Dormiu atento, ligou o som. Não sonhou, não perdeu o horário. Acordou como acordaria em qualquer lugar e seguiu para o trabalho. E assim, a semana passou sem mudanças. Percebeu quão a rotina pode ser boa e segura. Outro fim de semana. Dessa vez, amigos vieram pra pizza e vinho, houve até dois que ficaram e dormiram no sofá.
Pensou em dividir com os dois o que escutou, mas - antes mesmo de passar a preocupação a eles ou endossar a própria neurose - preferiu que o domingo passasse regado a macarrão, molho e pão italiano. E a semana recomeçou de modo normal.
As batidas de porta ainda eram comuns e começou a achar que tudo seria um temendo mal-entendido. Ninguém falava com ele, mas o locatário não queria amizades novas. Um mês e tudo normal. A história das mortes sumiram, houve até um vizinho que o cumprimentou. E assim a vida seguiu.

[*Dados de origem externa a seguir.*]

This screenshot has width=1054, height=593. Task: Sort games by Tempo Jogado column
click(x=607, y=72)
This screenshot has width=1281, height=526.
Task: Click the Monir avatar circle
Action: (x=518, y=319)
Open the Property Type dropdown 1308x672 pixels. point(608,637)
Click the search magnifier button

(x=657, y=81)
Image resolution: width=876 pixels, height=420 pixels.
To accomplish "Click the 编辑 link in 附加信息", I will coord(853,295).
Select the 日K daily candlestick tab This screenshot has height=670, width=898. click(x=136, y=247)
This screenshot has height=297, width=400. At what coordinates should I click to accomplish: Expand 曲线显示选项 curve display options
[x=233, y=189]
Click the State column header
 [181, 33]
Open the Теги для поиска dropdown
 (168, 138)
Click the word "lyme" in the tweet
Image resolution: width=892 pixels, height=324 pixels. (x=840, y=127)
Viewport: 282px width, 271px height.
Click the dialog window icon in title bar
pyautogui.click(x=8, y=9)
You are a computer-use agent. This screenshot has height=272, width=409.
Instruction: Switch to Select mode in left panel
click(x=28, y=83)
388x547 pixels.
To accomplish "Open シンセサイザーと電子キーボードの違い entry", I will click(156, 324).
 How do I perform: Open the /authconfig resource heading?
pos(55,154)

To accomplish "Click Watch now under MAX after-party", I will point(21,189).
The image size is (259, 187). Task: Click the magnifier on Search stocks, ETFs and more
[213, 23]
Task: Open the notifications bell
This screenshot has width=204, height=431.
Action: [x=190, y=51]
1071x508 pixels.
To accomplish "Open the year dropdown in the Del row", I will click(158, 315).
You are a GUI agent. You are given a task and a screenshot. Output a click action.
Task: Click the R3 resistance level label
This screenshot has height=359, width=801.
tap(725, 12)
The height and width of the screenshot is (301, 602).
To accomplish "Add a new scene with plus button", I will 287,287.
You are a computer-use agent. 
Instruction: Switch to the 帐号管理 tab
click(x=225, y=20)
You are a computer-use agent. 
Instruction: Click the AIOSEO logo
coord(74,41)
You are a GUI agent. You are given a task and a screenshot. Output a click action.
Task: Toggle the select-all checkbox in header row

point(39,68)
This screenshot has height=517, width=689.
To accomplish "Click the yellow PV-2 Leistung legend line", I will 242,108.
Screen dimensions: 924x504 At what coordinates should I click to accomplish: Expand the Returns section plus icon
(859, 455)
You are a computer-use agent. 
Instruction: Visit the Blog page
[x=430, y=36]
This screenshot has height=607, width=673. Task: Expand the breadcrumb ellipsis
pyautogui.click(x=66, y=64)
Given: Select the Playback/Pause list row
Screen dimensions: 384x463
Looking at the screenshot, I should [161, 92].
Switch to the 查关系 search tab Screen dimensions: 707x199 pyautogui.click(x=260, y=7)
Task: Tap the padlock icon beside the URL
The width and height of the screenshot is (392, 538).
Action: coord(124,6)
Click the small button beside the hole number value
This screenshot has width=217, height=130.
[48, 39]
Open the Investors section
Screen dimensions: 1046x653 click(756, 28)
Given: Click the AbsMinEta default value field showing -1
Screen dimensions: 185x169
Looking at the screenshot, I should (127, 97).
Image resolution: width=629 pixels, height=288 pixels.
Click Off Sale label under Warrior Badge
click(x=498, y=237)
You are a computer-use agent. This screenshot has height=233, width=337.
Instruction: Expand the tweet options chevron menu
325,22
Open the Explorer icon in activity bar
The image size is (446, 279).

Numa terça, ele não apareceu no trabalho. Não atendeu ao telefone de casa ou o celular. Não costumava faltar e, se o fizesse - como já o fez - avisaria. Na quarta também não apareceu. Foi um colega do trabalho que, na quinta-feira, pela rede social, conseguiu avisar o amigo de infância, que saiu voando do trabalho e foi até o apartamento novo.
O porteiro interfonou e nada. Subiram voando ao quarto andar. A campainha soou por vezes e nada. Decidiram arrombar a porta. A vitrola rodava em falso, o TV desligado e o corpo imóvel no chão. O cheiro das rosas estavam lá, bem como o começo de um corpo em decomposição. O de gás nem se notava. Nem o porteiro nem o amigo desesperado nem os 4 antigos locatários...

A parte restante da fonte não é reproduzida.